■ **Work instructions**: The reply should contain all of the data below, word for word.
• • •
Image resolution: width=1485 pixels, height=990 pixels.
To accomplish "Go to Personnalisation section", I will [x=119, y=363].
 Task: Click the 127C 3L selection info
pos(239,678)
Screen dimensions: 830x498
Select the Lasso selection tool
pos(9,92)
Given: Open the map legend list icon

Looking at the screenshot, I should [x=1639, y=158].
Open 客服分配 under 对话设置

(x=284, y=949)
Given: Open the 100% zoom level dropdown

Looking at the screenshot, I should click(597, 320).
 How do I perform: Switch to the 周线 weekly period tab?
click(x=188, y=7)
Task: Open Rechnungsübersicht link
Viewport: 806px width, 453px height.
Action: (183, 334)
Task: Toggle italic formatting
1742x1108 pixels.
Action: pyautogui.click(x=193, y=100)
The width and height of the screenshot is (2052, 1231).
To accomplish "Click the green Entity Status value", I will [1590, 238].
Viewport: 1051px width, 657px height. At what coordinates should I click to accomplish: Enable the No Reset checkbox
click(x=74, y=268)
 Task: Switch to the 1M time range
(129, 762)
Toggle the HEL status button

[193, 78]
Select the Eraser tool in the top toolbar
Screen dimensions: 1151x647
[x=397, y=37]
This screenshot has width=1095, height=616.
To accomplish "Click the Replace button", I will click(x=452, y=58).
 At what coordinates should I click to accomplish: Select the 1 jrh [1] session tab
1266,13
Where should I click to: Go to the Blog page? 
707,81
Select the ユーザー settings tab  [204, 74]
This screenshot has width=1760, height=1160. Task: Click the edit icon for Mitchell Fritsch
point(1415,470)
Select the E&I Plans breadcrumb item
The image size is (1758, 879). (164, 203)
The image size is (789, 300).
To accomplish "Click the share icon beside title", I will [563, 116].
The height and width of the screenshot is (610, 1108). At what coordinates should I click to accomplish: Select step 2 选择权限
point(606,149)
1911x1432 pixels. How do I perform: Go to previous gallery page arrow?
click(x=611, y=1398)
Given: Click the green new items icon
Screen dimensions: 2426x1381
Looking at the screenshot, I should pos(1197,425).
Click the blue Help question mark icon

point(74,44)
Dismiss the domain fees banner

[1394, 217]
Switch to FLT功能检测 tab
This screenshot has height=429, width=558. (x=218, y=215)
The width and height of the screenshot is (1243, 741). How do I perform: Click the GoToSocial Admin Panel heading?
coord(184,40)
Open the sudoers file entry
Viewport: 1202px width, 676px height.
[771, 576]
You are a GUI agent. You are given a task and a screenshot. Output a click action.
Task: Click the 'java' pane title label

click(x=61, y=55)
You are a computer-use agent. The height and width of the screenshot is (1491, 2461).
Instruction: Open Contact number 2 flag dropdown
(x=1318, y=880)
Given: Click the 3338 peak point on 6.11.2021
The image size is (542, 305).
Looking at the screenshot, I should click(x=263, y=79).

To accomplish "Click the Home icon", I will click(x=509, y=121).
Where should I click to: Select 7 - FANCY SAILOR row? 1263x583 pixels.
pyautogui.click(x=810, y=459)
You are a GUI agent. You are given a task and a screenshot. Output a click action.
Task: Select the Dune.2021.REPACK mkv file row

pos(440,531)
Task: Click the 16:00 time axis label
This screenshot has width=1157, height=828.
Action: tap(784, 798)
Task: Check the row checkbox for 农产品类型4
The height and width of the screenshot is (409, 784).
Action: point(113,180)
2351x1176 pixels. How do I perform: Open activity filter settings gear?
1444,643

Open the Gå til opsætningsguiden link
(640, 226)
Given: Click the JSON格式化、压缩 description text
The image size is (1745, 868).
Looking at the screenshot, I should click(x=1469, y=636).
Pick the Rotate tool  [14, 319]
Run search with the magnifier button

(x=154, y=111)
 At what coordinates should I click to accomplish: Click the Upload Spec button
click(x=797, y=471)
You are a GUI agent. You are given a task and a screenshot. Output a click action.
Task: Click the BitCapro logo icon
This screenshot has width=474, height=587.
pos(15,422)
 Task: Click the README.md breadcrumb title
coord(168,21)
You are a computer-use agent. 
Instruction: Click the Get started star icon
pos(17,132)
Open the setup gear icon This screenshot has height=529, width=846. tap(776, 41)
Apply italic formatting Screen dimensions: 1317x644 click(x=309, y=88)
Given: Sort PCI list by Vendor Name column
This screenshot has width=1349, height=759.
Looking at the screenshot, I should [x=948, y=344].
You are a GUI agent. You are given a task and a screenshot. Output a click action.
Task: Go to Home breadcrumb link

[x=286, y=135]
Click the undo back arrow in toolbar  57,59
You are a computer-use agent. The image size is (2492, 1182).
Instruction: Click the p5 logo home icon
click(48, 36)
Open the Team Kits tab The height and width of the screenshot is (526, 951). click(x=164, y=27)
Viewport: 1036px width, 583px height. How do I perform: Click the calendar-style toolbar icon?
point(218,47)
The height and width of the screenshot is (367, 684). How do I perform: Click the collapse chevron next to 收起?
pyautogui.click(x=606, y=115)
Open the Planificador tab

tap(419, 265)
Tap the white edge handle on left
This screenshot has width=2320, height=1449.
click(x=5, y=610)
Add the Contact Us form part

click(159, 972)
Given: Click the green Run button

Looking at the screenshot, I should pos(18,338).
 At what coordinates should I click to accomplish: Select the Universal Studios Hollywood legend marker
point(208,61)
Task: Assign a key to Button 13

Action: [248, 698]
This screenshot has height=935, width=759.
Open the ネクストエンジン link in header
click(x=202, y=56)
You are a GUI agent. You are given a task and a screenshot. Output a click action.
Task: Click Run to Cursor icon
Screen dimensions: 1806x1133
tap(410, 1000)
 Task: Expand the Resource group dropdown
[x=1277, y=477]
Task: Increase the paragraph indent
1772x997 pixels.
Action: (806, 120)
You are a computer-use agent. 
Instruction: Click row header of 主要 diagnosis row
• • •
■ **Your response**:
Image resolution: width=1485 pixels, height=990 pixels.
To accomplish "Go to Personnalisation section", I will [x=119, y=363].
 Task: Click the 127C 3L selection info
pos(239,678)
Screen dimensions: 830x498
Select the Lasso selection tool
pos(9,92)
Given: Open the map legend list icon

Looking at the screenshot, I should [x=1639, y=158].
Open 客服分配 under 对话设置

(x=284, y=949)
Given: Open the 100% zoom level dropdown

Looking at the screenshot, I should click(597, 320).
 How do I perform: Switch to the 周线 weekly period tab?
click(x=188, y=7)
Task: Open Rechnungsübersicht link
Viewport: 806px width, 453px height.
Action: (183, 334)
Task: Toggle italic formatting
1742x1108 pixels.
Action: pyautogui.click(x=193, y=100)
The width and height of the screenshot is (2052, 1231).
To accomplish "Click the green Entity Status value", I will [1590, 238].
Viewport: 1051px width, 657px height. At what coordinates should I click to accomplish: Enable the No Reset checkbox
click(x=74, y=268)
 Task: Switch to the 1M time range
(129, 762)
Toggle the HEL status button

[193, 78]
Select the Eraser tool in the top toolbar
Screen dimensions: 1151x647
[x=397, y=37]
This screenshot has width=1095, height=616.
To accomplish "Click the Replace button", I will click(x=452, y=58).
 At what coordinates should I click to accomplish: Select the 1 jrh [1] session tab
1266,13
Where should I click to: Go to the Blog page? 
707,81
Select the ユーザー settings tab  [204, 74]
This screenshot has width=1760, height=1160. Task: Click the edit icon for Mitchell Fritsch
point(1415,470)
Select the E&I Plans breadcrumb item
The image size is (1758, 879). (164, 203)
The image size is (789, 300).
To accomplish "Click the share icon beside title", I will [563, 116].
The height and width of the screenshot is (610, 1108). At what coordinates should I click to accomplish: Select step 2 选择权限
point(606,149)
1911x1432 pixels. How do I perform: Go to previous gallery page arrow?
click(x=611, y=1398)
Given: Click the green new items icon
Screen dimensions: 2426x1381
Looking at the screenshot, I should pos(1197,425).
Click the blue Help question mark icon

point(74,44)
Dismiss the domain fees banner

[1394, 217]
Switch to FLT功能检测 tab
This screenshot has height=429, width=558. (x=218, y=215)
The width and height of the screenshot is (1243, 741). How do I perform: Click the GoToSocial Admin Panel heading?
coord(184,40)
Open the sudoers file entry
Viewport: 1202px width, 676px height.
[771, 576]
You are a GUI agent. You are given a task and a screenshot. Output a click action.
Task: Click the 'java' pane title label

click(x=61, y=55)
You are a computer-use agent. The height and width of the screenshot is (1491, 2461).
Instruction: Open Contact number 2 flag dropdown
(x=1318, y=880)
Given: Click the 3338 peak point on 6.11.2021
The image size is (542, 305).
Looking at the screenshot, I should click(x=263, y=79).

To accomplish "Click the Home icon", I will click(x=509, y=121).
Where should I click to: Select 7 - FANCY SAILOR row? 1263x583 pixels.
pyautogui.click(x=810, y=459)
You are a GUI agent. You are given a task and a screenshot. Output a click action.
Task: Select the Dune.2021.REPACK mkv file row

pos(440,531)
Task: Click the 16:00 time axis label
This screenshot has width=1157, height=828.
Action: tap(784, 798)
Task: Check the row checkbox for 农产品类型4
The height and width of the screenshot is (409, 784).
Action: point(113,180)
2351x1176 pixels. How do I perform: Open activity filter settings gear?
1444,643

Open the Gå til opsætningsguiden link
(640, 226)
Given: Click the JSON格式化、压缩 description text
The image size is (1745, 868).
Looking at the screenshot, I should click(x=1469, y=636).
Pick the Rotate tool  [14, 319]
Run search with the magnifier button

(x=154, y=111)
 At what coordinates should I click to accomplish: Click the Upload Spec button
click(x=797, y=471)
You are a GUI agent. You are given a task and a screenshot. Output a click action.
Task: Click the BitCapro logo icon
This screenshot has width=474, height=587.
pos(15,422)
 Task: Click the README.md breadcrumb title
coord(168,21)
You are a computer-use agent. 
Instruction: Click the Get started star icon
pos(17,132)
Open the setup gear icon This screenshot has height=529, width=846. tap(776, 41)
Apply italic formatting Screen dimensions: 1317x644 click(x=309, y=88)
Given: Sort PCI list by Vendor Name column
This screenshot has width=1349, height=759.
Looking at the screenshot, I should [x=948, y=344].
You are a GUI agent. You are given a task and a screenshot. Output a click action.
Task: Go to Home breadcrumb link

[x=286, y=135]
Click the undo back arrow in toolbar  57,59
You are a computer-use agent. The image size is (2492, 1182).
Instruction: Click the p5 logo home icon
click(48, 36)
Open the Team Kits tab The height and width of the screenshot is (526, 951). click(x=164, y=27)
Viewport: 1036px width, 583px height. How do I perform: Click the calendar-style toolbar icon?
point(218,47)
The height and width of the screenshot is (367, 684). How do I perform: Click the collapse chevron next to 收起?
pyautogui.click(x=606, y=115)
Open the Planificador tab

tap(419, 265)
Tap the white edge handle on left
This screenshot has width=2320, height=1449.
click(x=5, y=610)
Add the Contact Us form part

click(159, 972)
Given: Click the green Run button

Looking at the screenshot, I should pos(18,338).
 At what coordinates should I click to accomplish: Select the Universal Studios Hollywood legend marker
point(208,61)
Task: Assign a key to Button 13

Action: [248, 698]
This screenshot has height=935, width=759.
Open the ネクストエンジン link in header
click(x=202, y=56)
You are a GUI agent. You are given a task and a screenshot. Output a click action.
Task: Click Run to Cursor icon
Screen dimensions: 1806x1133
tap(410, 1000)
 Task: Expand the Resource group dropdown
[x=1277, y=477]
Task: Increase the paragraph indent
1772x997 pixels.
Action: (806, 120)
You are a computer-use agent. 
Instruction: Click row header of 主要 diagnosis row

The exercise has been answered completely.